What has taken place is a radical loss of sovereignty over that which is as much theirs as it is the ethnologist’s. The fault does not lie with the ethnologist. He has no wish to stake a claim to the village; in fact, he desires the opposite: he will bore his friends to death by telling them about the village and the meaning of the folkways. A degree of sovereignty has been surrendered by the couple. It is the nature of the loss, moreover, that they are not aware of the loss, beyond a certain uneasiness. (Even if they read this and admitted it, it would be very difficult for them to bridge the gap in their confrontation of the world. Their consciousness of the corn dance cannot escape their consciousness of their consciousness, so that with the onset of the first direct enjoyment, their higher consciousness pounces and certifies: “Now you are doing it! Now you are really living!” and, in certifying the experience, sets it at nought.)

Their basic placement in the world is such that they recognize a priority of title of the expert over his particular department of being. The whole horizon of being is staked out by “them,” the experts. The highest satisfaction of the sightseer (not merely the tourist but any layman seer of sights) is that his sight should be certified as genuine. The worst of this impoverishment is that there is no sense of impoverishment. The surrender of title is so complete that it never even occurs to one to reassert title. A poor man may envy the rich man, but the sightseer does not envy the expert. When a caste system becomes absolute, envy disappears. Yet the caste of layman-expert is not the fault of the expert. It is due altogether to the eager surrender of sovereignty by the layman so that he may take up the role not of the person but of the consumer.

I do not refer only to the special relation of layman to theorist. I refer to the general situation in which sovereignty is surrendered to a class of privileged knowers, whether these be theorists or artists. A reader may surrender sovereignty over that which has been written about, just as a consumer may surrender sovereignty over a thing which has been theorized about. The consumer is content to receive an experience just as it has been presented to him by theorists and planners. The reader may also be content to judge life by whether it has or has not been formulated by those who know and write about life. A young man goes to France. He too has a fair time of it, sees the sights, enjoys the food. On his last day, in fact as he sits in a restaurant in Le Havre waiting for his boat, something happens. A group of French students in the restaurant get into an impassioned argument over a recent play. A riot takes place. Madame la concierge joins in, swinging her mop at the rioters. Our young American is transported. This is “it.” And he had almost left France without seeing “it”!

◆ Requirement A: Format the records from their first line through the line containing "should pyautogui.click(x=1094, y=219)." as a JSON list of strings, one string per line, omitting blank lines.

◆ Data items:
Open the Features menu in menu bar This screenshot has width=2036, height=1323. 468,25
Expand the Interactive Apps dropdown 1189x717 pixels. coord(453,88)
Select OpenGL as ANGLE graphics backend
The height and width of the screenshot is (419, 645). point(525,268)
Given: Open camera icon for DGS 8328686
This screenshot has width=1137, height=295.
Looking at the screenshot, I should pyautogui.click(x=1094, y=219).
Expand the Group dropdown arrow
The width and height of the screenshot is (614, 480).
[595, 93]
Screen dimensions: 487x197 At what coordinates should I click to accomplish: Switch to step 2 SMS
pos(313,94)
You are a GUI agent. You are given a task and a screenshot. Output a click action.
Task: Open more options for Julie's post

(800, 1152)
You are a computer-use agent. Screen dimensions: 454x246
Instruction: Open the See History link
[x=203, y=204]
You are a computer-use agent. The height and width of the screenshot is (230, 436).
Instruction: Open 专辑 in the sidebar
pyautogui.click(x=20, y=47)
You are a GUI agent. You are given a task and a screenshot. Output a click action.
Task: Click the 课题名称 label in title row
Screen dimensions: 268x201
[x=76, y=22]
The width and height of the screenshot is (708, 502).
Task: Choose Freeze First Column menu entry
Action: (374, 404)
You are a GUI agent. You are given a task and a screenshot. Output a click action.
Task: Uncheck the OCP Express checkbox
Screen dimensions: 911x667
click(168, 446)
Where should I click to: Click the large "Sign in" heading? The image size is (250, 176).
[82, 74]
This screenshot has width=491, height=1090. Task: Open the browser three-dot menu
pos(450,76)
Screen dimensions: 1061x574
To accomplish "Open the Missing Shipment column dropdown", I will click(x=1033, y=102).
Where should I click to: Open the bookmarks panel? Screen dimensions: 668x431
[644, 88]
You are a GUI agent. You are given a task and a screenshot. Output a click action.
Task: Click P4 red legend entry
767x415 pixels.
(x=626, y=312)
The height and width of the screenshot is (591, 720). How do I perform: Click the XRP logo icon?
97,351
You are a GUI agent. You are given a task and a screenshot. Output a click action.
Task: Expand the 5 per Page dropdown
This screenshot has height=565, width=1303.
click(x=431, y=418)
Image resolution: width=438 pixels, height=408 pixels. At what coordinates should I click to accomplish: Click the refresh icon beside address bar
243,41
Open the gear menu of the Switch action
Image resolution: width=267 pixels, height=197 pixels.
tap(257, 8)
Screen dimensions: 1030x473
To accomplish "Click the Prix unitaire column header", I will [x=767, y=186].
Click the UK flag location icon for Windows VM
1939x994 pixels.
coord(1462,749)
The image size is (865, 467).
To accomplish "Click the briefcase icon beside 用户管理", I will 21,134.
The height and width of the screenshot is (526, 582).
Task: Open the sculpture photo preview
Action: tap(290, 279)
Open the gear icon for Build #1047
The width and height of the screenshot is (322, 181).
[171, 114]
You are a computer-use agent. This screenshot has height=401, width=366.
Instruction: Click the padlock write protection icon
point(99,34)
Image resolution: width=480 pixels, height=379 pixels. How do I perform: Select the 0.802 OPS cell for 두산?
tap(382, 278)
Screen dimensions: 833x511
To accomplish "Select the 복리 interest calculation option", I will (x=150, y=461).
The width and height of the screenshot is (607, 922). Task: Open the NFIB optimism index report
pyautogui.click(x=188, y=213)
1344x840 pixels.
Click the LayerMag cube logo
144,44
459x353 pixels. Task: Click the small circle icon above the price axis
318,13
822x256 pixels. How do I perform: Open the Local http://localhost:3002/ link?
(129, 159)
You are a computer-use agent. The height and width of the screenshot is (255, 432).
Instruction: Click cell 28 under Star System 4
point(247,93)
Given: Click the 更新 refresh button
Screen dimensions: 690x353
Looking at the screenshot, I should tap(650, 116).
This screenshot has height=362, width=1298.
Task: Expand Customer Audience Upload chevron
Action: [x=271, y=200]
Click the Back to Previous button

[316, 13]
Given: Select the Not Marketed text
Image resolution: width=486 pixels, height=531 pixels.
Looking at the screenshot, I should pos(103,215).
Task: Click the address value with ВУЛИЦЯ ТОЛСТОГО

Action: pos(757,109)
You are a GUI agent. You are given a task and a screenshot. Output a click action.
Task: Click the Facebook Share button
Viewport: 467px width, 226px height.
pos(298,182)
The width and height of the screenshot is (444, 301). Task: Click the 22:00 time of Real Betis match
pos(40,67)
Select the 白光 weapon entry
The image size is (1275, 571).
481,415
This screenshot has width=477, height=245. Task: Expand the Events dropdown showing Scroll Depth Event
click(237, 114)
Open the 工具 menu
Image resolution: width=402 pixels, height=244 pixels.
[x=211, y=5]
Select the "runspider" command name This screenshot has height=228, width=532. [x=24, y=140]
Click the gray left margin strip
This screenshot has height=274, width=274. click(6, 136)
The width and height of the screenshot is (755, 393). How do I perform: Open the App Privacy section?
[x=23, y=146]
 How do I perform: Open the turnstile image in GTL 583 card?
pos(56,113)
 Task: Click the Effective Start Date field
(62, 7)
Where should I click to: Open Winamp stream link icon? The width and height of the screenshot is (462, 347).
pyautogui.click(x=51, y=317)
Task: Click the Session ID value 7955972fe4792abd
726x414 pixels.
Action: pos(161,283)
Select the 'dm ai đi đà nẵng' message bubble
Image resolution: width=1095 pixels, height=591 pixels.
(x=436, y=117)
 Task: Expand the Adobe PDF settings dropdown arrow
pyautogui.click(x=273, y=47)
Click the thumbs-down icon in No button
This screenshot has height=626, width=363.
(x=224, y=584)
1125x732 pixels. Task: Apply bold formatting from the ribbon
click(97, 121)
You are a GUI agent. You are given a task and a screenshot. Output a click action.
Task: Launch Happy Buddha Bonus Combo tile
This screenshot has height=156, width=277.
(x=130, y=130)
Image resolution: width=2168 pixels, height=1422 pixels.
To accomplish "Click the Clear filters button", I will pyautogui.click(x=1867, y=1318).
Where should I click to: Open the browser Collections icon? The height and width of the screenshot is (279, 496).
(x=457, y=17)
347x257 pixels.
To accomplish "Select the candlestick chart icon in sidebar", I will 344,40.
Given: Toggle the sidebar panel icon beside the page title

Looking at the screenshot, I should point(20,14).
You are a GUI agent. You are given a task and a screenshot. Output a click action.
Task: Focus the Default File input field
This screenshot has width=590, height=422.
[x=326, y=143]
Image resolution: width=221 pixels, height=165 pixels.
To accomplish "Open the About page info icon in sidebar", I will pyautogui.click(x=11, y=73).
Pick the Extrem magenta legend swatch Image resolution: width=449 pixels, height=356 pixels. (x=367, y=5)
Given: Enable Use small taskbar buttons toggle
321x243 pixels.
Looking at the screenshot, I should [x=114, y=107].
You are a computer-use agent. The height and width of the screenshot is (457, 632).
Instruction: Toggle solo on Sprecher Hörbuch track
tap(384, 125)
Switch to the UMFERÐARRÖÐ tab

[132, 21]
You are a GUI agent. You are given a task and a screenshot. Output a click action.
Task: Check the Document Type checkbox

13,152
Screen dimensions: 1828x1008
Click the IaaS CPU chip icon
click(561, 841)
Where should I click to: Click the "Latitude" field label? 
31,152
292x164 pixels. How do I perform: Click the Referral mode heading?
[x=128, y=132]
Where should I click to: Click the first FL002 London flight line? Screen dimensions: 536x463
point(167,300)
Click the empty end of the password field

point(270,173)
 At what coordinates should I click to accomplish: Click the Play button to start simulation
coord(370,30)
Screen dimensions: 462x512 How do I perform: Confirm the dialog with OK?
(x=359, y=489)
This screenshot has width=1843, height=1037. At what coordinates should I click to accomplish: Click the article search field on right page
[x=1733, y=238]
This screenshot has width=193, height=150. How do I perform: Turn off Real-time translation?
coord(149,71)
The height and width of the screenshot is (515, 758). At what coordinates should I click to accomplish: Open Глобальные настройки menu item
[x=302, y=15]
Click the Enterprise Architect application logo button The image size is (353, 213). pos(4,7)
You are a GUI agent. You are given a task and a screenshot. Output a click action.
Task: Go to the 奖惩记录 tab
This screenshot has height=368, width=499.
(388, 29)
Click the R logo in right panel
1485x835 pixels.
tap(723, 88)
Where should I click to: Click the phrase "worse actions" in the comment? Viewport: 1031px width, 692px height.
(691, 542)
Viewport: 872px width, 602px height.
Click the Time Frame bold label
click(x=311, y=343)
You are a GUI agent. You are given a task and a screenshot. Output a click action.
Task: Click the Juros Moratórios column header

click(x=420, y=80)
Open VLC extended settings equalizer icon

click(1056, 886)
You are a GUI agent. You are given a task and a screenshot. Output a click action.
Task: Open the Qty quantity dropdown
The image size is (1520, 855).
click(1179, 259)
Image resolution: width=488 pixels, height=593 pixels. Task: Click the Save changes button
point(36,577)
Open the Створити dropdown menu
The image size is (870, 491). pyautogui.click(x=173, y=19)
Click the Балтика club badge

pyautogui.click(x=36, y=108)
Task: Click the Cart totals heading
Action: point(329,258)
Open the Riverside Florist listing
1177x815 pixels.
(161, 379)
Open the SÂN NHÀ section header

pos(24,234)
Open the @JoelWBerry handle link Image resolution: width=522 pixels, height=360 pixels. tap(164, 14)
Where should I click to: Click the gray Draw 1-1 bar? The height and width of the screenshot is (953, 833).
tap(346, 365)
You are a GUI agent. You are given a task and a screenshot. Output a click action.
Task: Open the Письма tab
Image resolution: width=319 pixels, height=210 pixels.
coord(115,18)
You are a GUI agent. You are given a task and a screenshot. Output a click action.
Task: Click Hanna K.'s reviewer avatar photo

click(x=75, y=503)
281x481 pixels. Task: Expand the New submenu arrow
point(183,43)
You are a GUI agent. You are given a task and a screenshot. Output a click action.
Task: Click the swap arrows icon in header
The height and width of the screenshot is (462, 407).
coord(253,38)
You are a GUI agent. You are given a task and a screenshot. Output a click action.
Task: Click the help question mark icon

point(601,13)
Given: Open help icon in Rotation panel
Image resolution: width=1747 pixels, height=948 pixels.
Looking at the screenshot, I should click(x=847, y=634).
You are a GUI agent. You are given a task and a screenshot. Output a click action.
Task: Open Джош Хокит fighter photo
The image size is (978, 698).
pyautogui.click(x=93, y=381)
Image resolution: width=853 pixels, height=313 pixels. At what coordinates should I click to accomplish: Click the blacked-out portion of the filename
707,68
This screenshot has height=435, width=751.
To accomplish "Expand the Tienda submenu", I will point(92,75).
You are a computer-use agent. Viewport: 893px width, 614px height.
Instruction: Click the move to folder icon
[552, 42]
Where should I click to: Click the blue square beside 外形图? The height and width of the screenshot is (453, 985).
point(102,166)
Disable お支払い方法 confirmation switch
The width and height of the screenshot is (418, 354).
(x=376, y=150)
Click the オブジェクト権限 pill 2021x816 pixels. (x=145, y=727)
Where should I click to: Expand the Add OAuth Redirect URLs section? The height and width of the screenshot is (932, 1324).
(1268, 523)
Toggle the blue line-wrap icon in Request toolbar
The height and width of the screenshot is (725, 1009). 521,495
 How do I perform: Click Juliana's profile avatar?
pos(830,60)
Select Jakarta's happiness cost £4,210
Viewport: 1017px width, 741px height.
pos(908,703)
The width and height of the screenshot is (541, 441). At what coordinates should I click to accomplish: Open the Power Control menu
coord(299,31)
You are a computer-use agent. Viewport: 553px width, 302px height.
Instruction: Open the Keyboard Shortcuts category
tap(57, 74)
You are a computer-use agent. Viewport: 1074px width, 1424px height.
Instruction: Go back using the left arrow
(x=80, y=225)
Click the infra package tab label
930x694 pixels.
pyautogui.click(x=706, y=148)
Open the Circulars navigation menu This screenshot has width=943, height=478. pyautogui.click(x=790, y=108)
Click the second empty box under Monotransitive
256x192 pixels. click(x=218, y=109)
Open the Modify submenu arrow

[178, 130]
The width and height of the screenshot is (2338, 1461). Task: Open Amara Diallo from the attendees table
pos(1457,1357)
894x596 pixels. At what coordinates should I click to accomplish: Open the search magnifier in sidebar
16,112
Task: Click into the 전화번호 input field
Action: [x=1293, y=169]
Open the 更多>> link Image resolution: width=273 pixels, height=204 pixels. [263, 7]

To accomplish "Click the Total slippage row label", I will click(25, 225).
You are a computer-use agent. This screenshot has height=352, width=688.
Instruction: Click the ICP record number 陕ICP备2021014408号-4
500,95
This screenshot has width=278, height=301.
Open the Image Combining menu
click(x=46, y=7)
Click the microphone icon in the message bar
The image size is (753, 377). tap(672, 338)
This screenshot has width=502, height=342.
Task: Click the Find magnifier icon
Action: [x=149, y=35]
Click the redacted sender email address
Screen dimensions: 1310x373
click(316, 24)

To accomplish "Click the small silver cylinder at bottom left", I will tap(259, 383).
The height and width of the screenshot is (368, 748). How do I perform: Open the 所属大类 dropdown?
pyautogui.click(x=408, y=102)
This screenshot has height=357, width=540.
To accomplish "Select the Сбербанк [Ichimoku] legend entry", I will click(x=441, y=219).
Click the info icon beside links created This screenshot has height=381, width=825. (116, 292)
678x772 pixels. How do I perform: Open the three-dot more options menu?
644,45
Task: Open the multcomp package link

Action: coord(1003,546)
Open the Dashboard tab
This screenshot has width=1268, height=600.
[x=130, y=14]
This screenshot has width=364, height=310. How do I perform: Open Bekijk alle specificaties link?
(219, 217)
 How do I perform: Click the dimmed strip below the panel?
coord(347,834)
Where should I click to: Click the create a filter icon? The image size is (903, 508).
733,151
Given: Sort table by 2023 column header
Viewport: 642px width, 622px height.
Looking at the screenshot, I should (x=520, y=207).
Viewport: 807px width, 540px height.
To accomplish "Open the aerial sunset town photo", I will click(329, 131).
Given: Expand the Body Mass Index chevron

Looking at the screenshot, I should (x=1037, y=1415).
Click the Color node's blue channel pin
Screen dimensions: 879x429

◆ Requirement B: Extract, word for word, the passage of the text on sightseers and experts that runs from "Their basic placement" to "of the consumer.".

◆ Task result A:
[
  "Open the Features menu in menu bar This screenshot has width=2036, height=1323. 468,25",
  "Expand the Interactive Apps dropdown 1189x717 pixels. coord(453,88)",
  "Select OpenGL as ANGLE graphics backend",
  "The height and width of the screenshot is (419, 645). point(525,268)",
  "Given: Open camera icon for DGS 8328686",
  "This screenshot has width=1137, height=295.",
  "Looking at the screenshot, I should pyautogui.click(x=1094, y=219)."
]

◆ Task result B:
Their basic placement in the world is such that they recognize a priority of title of the expert over his particular department of being. The whole horizon of being is staked out by “them,” the experts. The highest satisfaction of the sightseer (not merely the tourist but any layman seer of sights) is that his sight should be certified as genuine. The worst of this impoverishment is that there is no sense of impoverishment. The surrender of title is so complete that it never even occurs to one to reassert title. A poor man may envy the rich man, but the sightseer does not envy the expert. When a caste system becomes absolute, envy disappears. Yet the caste of layman-expert is not the fault of the expert. It is due altogether to the eager surrender of sovereignty by the layman so that he may take up the role not of the person but of the consumer.